Work to be completed: Rewrite everything from "Click the clock icon in Bitcoin Futuro row" down to "tap(731, 1028)", replacing "icon" with "symbol" and leaving all else unchanged. Give only that stretch.

** BEGIN **

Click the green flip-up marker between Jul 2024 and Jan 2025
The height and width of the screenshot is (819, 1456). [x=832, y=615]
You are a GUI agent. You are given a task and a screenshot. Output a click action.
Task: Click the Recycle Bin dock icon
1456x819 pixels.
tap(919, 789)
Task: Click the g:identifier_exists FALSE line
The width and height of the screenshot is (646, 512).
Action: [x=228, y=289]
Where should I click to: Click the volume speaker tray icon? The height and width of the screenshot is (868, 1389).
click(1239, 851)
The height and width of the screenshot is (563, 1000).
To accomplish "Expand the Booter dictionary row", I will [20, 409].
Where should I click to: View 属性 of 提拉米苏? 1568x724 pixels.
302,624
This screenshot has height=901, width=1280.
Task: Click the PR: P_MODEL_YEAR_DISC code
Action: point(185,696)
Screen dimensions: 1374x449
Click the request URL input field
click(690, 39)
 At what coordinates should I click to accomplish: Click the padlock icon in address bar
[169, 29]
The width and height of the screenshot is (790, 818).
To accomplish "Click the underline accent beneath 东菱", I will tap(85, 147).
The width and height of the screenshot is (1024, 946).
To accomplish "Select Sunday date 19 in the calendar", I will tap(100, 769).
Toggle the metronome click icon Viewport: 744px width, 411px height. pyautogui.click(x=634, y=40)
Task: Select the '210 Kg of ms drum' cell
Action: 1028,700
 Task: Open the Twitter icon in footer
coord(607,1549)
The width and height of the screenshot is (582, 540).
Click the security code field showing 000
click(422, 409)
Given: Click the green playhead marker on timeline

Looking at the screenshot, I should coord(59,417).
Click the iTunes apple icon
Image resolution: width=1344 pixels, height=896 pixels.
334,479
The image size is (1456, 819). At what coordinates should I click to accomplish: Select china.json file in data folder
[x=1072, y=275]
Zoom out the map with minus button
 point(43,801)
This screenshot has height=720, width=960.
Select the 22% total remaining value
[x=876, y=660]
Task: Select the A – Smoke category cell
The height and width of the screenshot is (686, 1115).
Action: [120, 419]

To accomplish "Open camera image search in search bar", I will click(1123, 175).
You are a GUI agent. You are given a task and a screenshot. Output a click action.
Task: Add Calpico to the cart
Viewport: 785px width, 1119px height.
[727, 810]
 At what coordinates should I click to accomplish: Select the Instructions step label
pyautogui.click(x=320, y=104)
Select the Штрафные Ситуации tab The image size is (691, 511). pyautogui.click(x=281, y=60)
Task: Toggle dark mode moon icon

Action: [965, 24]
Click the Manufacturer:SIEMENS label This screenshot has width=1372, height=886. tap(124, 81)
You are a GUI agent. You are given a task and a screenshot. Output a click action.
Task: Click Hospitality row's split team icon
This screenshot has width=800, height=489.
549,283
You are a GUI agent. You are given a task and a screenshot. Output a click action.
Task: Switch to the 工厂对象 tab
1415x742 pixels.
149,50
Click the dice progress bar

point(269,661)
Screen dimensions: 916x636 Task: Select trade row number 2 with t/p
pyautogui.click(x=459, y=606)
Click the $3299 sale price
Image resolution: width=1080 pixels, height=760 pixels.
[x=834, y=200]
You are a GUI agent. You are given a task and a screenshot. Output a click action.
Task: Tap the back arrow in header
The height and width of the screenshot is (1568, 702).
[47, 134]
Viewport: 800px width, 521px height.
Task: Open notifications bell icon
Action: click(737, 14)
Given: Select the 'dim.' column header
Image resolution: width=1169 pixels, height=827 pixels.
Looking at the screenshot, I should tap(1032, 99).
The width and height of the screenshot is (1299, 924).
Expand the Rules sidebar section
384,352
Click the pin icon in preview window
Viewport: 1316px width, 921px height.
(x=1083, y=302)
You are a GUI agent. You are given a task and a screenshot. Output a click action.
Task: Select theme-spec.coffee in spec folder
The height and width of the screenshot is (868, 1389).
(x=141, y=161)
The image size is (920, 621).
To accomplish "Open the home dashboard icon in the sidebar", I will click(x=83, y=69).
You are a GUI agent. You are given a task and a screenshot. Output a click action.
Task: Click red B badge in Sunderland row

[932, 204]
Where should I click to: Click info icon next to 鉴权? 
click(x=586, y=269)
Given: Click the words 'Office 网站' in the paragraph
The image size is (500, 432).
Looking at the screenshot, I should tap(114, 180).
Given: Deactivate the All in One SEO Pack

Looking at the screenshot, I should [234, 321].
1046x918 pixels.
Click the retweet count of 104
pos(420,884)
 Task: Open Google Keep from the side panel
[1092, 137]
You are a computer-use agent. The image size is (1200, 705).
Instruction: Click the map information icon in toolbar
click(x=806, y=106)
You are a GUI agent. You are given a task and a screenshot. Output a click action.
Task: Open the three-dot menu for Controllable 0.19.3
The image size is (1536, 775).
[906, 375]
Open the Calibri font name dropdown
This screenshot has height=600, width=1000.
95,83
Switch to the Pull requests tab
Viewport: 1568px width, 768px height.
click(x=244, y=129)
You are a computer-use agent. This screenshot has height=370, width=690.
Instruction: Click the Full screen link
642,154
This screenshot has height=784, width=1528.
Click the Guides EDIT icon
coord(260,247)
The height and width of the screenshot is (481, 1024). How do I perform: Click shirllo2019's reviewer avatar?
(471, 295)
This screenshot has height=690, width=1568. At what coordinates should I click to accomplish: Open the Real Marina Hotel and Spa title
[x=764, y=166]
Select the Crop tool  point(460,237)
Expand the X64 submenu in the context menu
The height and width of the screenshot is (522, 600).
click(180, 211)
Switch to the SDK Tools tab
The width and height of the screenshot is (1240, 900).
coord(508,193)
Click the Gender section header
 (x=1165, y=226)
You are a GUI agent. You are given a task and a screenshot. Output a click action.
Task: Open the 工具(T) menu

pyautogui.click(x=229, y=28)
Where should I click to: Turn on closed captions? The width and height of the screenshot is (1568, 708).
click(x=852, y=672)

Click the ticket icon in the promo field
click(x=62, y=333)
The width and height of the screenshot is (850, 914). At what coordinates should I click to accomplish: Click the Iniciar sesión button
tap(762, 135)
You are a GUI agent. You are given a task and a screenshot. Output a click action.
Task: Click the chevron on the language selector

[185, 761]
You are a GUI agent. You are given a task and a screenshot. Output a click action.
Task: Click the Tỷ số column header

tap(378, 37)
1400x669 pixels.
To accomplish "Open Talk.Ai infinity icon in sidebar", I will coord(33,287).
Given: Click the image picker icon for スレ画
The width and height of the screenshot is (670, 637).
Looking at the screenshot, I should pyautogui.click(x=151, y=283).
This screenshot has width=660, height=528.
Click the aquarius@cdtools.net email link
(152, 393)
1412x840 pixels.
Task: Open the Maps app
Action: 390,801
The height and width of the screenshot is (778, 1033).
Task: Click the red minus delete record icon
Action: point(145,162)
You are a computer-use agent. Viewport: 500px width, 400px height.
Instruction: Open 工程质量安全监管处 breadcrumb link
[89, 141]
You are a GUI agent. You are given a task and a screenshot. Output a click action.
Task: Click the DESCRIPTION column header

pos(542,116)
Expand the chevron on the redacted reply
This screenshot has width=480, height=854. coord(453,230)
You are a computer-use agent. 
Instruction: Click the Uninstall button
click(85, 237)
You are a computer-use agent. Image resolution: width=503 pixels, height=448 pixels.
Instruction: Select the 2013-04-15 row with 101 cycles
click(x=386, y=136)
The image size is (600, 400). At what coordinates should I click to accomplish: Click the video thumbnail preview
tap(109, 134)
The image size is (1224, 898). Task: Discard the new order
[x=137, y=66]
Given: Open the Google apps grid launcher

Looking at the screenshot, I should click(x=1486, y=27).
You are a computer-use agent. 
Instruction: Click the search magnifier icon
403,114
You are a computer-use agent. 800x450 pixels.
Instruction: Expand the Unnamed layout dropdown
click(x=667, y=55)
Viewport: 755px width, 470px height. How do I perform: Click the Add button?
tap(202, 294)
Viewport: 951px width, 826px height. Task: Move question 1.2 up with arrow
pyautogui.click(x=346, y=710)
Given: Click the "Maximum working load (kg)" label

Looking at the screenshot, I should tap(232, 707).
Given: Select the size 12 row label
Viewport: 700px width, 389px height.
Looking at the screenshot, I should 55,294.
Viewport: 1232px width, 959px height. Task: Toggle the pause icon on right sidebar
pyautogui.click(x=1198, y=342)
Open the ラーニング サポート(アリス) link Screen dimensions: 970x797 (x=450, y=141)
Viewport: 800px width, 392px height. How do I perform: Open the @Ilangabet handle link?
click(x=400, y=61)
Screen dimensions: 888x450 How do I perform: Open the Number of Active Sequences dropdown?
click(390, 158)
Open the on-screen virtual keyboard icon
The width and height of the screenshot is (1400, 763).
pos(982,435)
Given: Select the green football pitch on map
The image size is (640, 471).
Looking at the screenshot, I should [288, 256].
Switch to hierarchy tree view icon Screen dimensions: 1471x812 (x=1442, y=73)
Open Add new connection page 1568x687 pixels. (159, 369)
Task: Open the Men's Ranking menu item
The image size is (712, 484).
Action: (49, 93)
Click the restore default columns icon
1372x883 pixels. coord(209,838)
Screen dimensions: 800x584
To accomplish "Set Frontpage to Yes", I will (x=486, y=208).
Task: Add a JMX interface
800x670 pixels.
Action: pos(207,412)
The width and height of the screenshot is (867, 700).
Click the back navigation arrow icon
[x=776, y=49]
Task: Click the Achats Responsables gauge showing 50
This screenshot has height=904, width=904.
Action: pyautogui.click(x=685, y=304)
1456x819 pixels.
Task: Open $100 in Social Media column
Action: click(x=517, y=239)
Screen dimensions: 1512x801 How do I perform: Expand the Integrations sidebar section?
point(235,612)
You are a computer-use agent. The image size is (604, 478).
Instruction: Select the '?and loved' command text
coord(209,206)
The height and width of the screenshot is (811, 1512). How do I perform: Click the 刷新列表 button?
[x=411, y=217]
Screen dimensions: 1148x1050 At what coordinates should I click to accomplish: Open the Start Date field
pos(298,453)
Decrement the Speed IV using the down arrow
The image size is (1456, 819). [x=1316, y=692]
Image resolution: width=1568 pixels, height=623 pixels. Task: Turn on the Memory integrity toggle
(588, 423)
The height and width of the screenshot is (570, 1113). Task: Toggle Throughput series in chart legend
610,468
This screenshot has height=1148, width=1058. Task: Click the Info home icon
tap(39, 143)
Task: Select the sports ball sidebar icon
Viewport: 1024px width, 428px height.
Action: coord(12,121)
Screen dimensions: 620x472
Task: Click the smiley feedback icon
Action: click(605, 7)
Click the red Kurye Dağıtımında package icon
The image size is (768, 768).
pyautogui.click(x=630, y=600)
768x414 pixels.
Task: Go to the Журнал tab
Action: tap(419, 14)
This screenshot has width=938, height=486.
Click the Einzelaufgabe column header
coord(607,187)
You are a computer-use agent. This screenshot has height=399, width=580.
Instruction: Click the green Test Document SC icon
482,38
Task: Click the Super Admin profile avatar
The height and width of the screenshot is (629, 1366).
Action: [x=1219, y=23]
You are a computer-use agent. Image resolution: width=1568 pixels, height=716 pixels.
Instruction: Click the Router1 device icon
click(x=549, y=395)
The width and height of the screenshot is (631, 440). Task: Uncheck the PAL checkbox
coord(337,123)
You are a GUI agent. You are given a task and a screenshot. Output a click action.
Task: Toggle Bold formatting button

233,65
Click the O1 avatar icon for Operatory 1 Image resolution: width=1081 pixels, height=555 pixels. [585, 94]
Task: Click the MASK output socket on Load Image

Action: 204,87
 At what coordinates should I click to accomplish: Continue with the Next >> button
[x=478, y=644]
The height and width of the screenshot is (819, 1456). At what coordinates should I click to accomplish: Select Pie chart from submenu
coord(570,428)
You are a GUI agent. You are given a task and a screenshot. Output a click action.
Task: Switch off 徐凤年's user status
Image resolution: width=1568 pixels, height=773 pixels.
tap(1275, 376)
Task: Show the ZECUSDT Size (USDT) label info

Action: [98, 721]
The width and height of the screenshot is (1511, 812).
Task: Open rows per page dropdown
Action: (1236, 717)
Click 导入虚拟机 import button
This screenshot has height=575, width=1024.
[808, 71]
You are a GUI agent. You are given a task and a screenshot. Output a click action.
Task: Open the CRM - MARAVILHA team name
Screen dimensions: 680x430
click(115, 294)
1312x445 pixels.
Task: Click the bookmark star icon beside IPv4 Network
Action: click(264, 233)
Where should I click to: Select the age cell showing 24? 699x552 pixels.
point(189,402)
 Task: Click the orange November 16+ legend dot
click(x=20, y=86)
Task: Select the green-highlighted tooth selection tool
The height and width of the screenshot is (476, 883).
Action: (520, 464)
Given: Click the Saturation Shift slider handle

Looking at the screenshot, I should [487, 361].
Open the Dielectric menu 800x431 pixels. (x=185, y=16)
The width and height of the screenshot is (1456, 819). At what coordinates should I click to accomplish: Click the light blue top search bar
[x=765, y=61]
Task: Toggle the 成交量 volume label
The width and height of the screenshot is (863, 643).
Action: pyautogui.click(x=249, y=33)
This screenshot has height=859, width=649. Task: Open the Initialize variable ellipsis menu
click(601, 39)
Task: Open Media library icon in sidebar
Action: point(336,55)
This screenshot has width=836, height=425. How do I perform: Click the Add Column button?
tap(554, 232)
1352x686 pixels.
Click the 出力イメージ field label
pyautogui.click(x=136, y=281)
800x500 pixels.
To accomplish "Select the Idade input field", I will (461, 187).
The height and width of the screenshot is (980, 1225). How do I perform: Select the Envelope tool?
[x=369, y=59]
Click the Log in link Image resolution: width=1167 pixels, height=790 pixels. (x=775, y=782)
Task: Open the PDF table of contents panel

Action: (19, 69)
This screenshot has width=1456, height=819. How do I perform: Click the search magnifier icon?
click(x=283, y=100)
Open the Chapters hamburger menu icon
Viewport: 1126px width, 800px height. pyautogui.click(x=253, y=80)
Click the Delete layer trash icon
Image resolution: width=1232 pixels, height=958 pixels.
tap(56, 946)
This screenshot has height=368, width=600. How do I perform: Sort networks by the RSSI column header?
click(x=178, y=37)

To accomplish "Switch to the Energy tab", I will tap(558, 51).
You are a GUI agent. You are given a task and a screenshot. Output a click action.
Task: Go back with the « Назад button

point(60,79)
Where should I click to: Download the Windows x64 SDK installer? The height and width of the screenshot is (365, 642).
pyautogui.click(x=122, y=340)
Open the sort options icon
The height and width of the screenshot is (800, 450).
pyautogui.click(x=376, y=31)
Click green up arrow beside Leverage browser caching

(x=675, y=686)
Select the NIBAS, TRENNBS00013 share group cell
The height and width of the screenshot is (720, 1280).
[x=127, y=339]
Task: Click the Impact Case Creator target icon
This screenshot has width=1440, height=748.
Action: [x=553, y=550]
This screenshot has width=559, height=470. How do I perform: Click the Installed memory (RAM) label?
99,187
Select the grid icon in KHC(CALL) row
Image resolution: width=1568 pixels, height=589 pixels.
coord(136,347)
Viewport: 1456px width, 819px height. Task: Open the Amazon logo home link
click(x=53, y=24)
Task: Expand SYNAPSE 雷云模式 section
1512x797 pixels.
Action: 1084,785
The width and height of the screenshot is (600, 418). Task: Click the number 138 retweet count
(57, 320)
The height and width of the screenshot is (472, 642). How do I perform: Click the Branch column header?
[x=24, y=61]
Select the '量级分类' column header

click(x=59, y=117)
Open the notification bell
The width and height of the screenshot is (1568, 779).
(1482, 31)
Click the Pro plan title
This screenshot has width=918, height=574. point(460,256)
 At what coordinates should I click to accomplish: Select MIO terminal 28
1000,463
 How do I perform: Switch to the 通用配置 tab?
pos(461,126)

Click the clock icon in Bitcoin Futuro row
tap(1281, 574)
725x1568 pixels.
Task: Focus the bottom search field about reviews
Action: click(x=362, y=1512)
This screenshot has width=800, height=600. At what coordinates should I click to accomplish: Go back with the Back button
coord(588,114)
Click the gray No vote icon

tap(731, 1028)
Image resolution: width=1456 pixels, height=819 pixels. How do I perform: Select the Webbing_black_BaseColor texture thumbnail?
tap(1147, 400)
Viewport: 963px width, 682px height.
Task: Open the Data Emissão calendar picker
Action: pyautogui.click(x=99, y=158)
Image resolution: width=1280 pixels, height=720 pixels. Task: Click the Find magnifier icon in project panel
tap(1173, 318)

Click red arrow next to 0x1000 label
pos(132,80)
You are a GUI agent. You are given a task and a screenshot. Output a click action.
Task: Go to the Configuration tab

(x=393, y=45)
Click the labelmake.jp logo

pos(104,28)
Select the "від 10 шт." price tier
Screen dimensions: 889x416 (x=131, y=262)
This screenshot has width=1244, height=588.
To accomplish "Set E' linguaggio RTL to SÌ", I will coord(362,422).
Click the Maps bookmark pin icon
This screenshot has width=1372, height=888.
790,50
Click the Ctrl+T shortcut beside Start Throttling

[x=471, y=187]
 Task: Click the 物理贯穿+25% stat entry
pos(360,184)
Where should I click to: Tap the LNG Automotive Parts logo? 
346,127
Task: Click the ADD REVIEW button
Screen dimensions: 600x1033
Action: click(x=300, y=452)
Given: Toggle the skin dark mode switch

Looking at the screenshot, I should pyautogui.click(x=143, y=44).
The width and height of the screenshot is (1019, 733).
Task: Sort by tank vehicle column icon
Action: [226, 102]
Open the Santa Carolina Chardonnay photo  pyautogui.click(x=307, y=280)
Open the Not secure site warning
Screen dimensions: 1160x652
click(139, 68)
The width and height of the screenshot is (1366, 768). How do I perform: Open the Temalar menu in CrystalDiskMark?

** END **

Worked solution:
Click the clock symbol in Bitcoin Futuro row
tap(1281, 574)
725x1568 pixels.
Task: Focus the bottom search field about reviews
Action: click(x=362, y=1512)
This screenshot has width=800, height=600. At what coordinates should I click to accomplish: Go back with the Back button
coord(588,114)
Click the gray No vote symbol

tap(731, 1028)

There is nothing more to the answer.